▶ [Provided text]
* * *
Fishback's courage in taking a lonely stand may be paying off. Inspired by his example, "a growing critical mass of soldiers is coming forward with allegations of abuse," says Marc Garlasco of Human Rights Watch, the New York-based activist group that first revealed Fishback's story. One of them is Anthony Lagouranis, a Chicago-based Army specialist who recently left the military. He supports Fishback's contention that abuses in Iraq were systematic—and were authorized by officers in an effort to pressure detainees into talking. "I think our policies required abuse," says Lagouranis. "There were freaking horrible things people were doing. I saw [detainees] who had feet smashed with hammers. One detainee told me he had been forced by Marines to sit on an exhaust pipe, and he had a softball-sized blister to prove it. The stuff I did was mainly torture lite: sleep deprivation, isolation, stress positions, hypothermia. We used dogs."
Fishback has also won a devoted and powerful ally in Sen. John McCain, who says that the captain's tale "is what I view as the tip of the iceberg in the military today." Fishback's account has proved to be a prime exhibit in McCain's long-running feud with Rumsfeld over conduct of the Iraq war. In a long letter to Congress obtained by NEWSWEEK, Fishback told McCain and others in Congress that when the Defense secretary testified before Congress in the aftermath of the 2004 Abu Ghraib abuse scandal, Rumsfeld did not accurately represent what was occurring in Iraq.
Fishback said that many of the brutal practices shown in the Abu Ghraib photos—which the Pentagon called the work of a few rogue soldiers "on the night shift"—were actually "in accordance with what I perceived as U.S. policy." After he heard Rumsfeld testify in May 2004 that the U.S. forces were following the Geneva Conventions in Iraq, Fishback wrote: "I was immediately concerned that the Army was taking part in a lie to the Congress, which would have been a clear violation of the Constitution." Based on what he saw, Geneva rules for prisoner treatment were not being followed, he says. And for 17 months, a frustrated Fishback tried to get a clear answer about what standards were being used— consulting his superior officers, Army lawyers, even a professor of philosophy at West Point, Col. Daniel Zupan. He says he never got an answer. A devout Christian, Fishback held soul-searching discussions with fellow officers in Bible class about what he should do. In the end he went to Human Rights Watch for guidance.
Like Fishback, McCain has grown keenly frustrated by the lack of clarity in the Bush administration's interrogation policies. The Arizona senator, a former POW who was tortured in Vietnam, is now battling the administration over an amendment he has attached to the new defense appropriations bill. It would set down, once and for all, what is allowed in interrogation rooms. In simple, clear language, the two-and-a-half-page amendment forbids cruel, inhuman or degrading treatment "regardless of nationality or physical location"—and defines such treatment as the same as that which is prohibited under the U.S. Constitution. In a rebuke to President George W. Bush last month, the GOP-controlled Senate voted 90-9 to approve the McCain amendment.
* * *
▶ [Records supplied]

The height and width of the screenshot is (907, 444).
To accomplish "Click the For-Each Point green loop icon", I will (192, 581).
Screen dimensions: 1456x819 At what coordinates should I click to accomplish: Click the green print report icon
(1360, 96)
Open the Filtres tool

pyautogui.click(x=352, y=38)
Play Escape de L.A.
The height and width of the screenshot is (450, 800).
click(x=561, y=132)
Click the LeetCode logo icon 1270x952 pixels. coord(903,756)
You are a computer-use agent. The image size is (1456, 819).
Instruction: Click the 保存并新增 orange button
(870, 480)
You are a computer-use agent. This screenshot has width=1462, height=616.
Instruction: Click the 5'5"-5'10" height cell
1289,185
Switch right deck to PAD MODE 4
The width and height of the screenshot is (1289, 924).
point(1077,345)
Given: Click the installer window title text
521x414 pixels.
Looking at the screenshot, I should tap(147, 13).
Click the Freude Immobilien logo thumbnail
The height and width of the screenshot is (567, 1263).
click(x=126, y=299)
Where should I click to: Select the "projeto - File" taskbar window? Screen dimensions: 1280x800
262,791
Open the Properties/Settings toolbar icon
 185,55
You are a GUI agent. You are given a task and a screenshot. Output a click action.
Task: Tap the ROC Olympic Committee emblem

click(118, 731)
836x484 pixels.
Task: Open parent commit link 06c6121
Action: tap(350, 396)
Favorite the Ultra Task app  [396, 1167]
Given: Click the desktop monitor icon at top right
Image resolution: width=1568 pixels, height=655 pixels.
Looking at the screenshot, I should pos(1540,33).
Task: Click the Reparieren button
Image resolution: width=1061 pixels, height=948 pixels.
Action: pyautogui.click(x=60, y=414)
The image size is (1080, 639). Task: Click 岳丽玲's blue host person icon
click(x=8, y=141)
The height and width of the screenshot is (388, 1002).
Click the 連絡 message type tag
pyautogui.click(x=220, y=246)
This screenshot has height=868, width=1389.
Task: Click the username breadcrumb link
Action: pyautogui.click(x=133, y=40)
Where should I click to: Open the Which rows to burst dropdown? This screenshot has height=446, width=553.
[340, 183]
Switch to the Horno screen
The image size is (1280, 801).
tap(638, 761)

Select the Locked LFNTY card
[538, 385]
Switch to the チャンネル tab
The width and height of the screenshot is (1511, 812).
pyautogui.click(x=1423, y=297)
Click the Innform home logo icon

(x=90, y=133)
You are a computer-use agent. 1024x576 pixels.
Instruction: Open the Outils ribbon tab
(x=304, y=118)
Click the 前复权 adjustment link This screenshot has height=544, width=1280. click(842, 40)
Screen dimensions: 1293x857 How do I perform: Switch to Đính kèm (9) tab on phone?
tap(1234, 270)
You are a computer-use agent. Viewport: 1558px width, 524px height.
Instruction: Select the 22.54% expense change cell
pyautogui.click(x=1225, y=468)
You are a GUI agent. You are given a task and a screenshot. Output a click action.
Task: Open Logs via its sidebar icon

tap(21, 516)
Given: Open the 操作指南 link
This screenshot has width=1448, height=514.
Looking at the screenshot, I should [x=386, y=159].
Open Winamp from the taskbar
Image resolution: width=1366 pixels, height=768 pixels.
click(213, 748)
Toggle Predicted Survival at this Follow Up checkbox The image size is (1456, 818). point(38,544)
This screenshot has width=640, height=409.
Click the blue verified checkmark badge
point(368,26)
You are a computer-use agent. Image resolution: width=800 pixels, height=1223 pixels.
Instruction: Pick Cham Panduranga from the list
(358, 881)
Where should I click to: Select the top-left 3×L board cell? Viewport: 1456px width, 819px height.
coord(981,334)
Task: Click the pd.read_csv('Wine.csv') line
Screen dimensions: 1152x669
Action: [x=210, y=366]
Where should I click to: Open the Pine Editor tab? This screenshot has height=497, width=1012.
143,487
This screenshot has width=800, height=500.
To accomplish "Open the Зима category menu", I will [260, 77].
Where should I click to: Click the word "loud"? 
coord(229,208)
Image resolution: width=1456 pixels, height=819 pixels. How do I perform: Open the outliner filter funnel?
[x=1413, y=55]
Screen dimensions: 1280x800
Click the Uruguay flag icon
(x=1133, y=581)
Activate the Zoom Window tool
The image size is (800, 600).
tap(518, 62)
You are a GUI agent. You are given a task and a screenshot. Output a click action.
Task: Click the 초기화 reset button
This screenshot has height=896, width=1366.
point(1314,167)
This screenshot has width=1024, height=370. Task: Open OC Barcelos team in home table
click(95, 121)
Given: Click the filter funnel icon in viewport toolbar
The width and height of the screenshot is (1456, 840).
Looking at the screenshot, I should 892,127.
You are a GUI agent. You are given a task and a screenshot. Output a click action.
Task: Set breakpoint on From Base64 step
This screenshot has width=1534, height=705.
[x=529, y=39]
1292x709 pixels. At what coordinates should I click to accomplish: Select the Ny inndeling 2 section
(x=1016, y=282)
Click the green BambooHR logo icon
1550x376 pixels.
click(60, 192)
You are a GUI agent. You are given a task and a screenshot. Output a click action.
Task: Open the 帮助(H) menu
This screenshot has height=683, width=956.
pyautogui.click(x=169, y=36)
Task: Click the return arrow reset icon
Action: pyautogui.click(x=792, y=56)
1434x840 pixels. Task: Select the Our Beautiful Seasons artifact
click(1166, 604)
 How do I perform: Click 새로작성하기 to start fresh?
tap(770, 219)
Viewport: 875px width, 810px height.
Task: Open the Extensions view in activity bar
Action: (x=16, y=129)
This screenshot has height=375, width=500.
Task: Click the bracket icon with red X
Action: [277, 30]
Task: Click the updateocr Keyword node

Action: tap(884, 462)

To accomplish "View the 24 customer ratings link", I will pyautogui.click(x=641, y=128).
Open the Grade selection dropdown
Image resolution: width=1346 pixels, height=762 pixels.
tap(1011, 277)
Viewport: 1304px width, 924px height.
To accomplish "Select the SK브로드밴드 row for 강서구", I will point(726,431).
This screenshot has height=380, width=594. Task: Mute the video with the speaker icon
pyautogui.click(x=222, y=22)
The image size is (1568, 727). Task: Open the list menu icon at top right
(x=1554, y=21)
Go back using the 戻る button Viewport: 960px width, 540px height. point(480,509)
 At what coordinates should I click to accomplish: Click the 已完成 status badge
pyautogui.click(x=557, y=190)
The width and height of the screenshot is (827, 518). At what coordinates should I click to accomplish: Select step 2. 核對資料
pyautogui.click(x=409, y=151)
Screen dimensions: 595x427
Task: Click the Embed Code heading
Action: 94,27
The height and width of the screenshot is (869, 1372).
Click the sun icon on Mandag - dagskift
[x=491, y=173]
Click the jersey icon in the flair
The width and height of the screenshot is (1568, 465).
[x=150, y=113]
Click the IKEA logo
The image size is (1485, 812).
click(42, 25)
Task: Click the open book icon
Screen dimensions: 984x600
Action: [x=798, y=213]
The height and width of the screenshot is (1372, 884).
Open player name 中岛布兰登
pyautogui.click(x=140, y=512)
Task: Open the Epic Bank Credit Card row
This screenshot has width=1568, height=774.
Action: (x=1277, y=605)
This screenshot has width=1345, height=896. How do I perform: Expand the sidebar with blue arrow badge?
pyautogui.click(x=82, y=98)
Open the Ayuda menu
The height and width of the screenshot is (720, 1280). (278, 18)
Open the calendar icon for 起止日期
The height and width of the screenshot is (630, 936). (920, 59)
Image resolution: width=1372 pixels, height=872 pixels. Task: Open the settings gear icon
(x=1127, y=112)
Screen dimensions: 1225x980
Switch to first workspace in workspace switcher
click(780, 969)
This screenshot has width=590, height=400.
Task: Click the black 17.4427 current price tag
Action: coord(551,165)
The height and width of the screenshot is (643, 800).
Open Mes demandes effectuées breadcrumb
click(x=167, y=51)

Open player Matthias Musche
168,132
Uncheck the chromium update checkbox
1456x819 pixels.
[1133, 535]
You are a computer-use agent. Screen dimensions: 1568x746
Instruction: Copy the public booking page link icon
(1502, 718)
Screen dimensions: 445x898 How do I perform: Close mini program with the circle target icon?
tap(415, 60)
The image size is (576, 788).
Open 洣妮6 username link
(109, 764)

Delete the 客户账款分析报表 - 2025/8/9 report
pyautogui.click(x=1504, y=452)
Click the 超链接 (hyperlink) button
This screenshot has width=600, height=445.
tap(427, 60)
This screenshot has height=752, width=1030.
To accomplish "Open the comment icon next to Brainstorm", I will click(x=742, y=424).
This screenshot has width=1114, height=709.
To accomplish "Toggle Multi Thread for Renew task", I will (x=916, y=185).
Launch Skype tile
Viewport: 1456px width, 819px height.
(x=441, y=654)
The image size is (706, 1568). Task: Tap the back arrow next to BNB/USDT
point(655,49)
* * *
▶ [Required task]
Answer from the Fishback text:
(a) Which activist group first revealed Fishback's story?
(b) In what month and year did Rumsfeld testify that U.S. forces were following the Geneva Conventions in Iraq?
(c) What was the Senate vote approving the McCain amendment?

▶ [Problem solution]
(a) Human Rights Watch
(b) May 2004
(c) 90-9